Triangular and quadrilateral (four-sided) rep-tiles are common, but pentagonal rep-tiles are rare. For a long time, the sphinx was widely believed to be the only example known, but the German/New-Zealand mathematician Karl Scherer and the American mathematician George Sicherman have found more examples, including a double-pyramid and an elongated version of the sphinx. These pentagonal rep-tiles are illustrated on the Math Magic pages overseen by the American mathematician Erich Friedman.[6] However, the sphinx and its extended versions are the only known pentagons that can be rep-tiled with equal copies. See Clarke's Reptile pages.

A pentagonal rep-tile discovered by Karl Scherer

Rep-tiles and fractals

Rep-tiles as fractals

Rep-tiles can be used to create fractals, or shapes that are self-similar at smaller and smaller scales. A rep-tile fractal is formed by subdividing the rep-tile, removing one or more copies of the subdivided shape, and then continuing recursively. For instance, the Sierpinski carpet is formed in this way from a rep-tiling of a square into 27 smaller squares, and the Sierpinski triangle is formed from a rep-tiling of an equilateral triangle into four smaller triangles. When one sub-copy is discarded, a rep-4 L-triomino can be used to create four fractals, two of which are identical except for orientation.

Geometrical dissection of an L-triomino (rep-4)
A fractal based on an L-triomino (rep-4)
Another fractal based on an L-triomino
Another fractal based on an L-triomino

Fractals as rep-tiles

Because fractals are often self-similar on smaller and smaller scales, many may be decomposed into copies of themselves like a rep-tile. However, if the fractal has an empty interior, this decomposition may not lead to a tiling of the entire plane. For example, the Sierpinski triangle is rep-3, tiled with three copies of itself, and the Sierpinski carpet is rep-8, tiled with eight copies of itself, but repetition of these decompositions does not form a tiling. On the other hand, the dragon curve is a space-filling curve with a non-empty interior; it is rep-4, and does form a tiling. Similarly, the Gosper island is rep-7, formed from the space-filling Gosper curve, and again forms a tiling.

By construction, any fractal defined by an iterated function system of n contracting maps of the same ratio is rep-n.

A Sierpinski triangle based on three smaller copies of a Sierpinski triangle
A Sierpinski carpet based on eight smaller copies of a Sierpinski carpet
A dragon curve based on 4 smaller copies of a dragon curve

Infinite tiling

Among regular polygons, only the triangle and square can be dissected into smaller equally sized copies of themselves. However, a regular hexagon can be dissected into six equilateral triangles, each of which can be dissected into a regular hexagon and three more equilateral triangles. This is the basis for an infinite tiling of the hexagon with hexagons. The hexagon is therefore an irrep-∞ or irrep-infinity irreptile.

Dataset excerpts ▸
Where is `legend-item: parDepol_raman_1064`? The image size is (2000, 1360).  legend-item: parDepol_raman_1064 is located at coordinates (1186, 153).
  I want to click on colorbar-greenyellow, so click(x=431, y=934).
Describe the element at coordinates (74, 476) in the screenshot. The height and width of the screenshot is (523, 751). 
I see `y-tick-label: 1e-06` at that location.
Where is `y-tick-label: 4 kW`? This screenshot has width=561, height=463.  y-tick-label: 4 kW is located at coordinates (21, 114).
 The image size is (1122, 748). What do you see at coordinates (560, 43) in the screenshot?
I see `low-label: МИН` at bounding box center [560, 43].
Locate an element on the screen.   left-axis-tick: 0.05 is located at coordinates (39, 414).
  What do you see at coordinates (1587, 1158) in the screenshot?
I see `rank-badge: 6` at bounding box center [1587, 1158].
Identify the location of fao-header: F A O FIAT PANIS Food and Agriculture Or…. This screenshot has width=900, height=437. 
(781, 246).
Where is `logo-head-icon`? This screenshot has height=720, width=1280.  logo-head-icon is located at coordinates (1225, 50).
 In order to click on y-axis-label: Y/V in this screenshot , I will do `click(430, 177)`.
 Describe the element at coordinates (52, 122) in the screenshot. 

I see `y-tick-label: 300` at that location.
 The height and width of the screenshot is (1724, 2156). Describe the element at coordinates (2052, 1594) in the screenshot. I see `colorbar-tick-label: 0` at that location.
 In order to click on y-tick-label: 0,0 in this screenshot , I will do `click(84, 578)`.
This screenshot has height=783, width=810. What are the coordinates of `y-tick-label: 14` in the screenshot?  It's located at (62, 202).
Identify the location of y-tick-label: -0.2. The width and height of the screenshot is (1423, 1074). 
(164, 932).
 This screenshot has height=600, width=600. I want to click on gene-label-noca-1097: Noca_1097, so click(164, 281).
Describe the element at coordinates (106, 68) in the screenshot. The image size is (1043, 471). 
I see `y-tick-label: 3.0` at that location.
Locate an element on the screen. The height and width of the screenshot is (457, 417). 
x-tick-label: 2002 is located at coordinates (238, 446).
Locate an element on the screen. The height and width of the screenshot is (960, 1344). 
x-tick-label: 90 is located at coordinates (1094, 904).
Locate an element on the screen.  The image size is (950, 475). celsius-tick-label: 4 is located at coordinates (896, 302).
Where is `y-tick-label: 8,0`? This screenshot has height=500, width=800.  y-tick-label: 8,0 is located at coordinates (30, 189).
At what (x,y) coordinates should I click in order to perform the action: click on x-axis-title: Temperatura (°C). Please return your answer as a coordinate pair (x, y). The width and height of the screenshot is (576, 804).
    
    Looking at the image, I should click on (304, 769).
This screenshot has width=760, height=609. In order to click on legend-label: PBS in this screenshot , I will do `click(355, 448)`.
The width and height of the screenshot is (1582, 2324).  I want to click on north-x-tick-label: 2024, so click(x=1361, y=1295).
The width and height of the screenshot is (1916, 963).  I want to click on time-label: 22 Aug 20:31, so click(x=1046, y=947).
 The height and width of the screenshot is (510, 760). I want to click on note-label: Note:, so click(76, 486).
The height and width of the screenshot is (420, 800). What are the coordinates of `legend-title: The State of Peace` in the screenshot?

Work to be completed ▸
Using the passage on rep-tiles, please explain in one to three sentences why repeating the decompositions of the Sierpinski triangle and the Sierpinski carpet does not form a tiling.

Reply ▸
Both fractals have an empty interior, so their decomposition into copies of themselves does not lead to a tiling of the entire plane. This holds even though the Sierpinski triangle is rep-3 and the Sierpinski carpet is rep-8.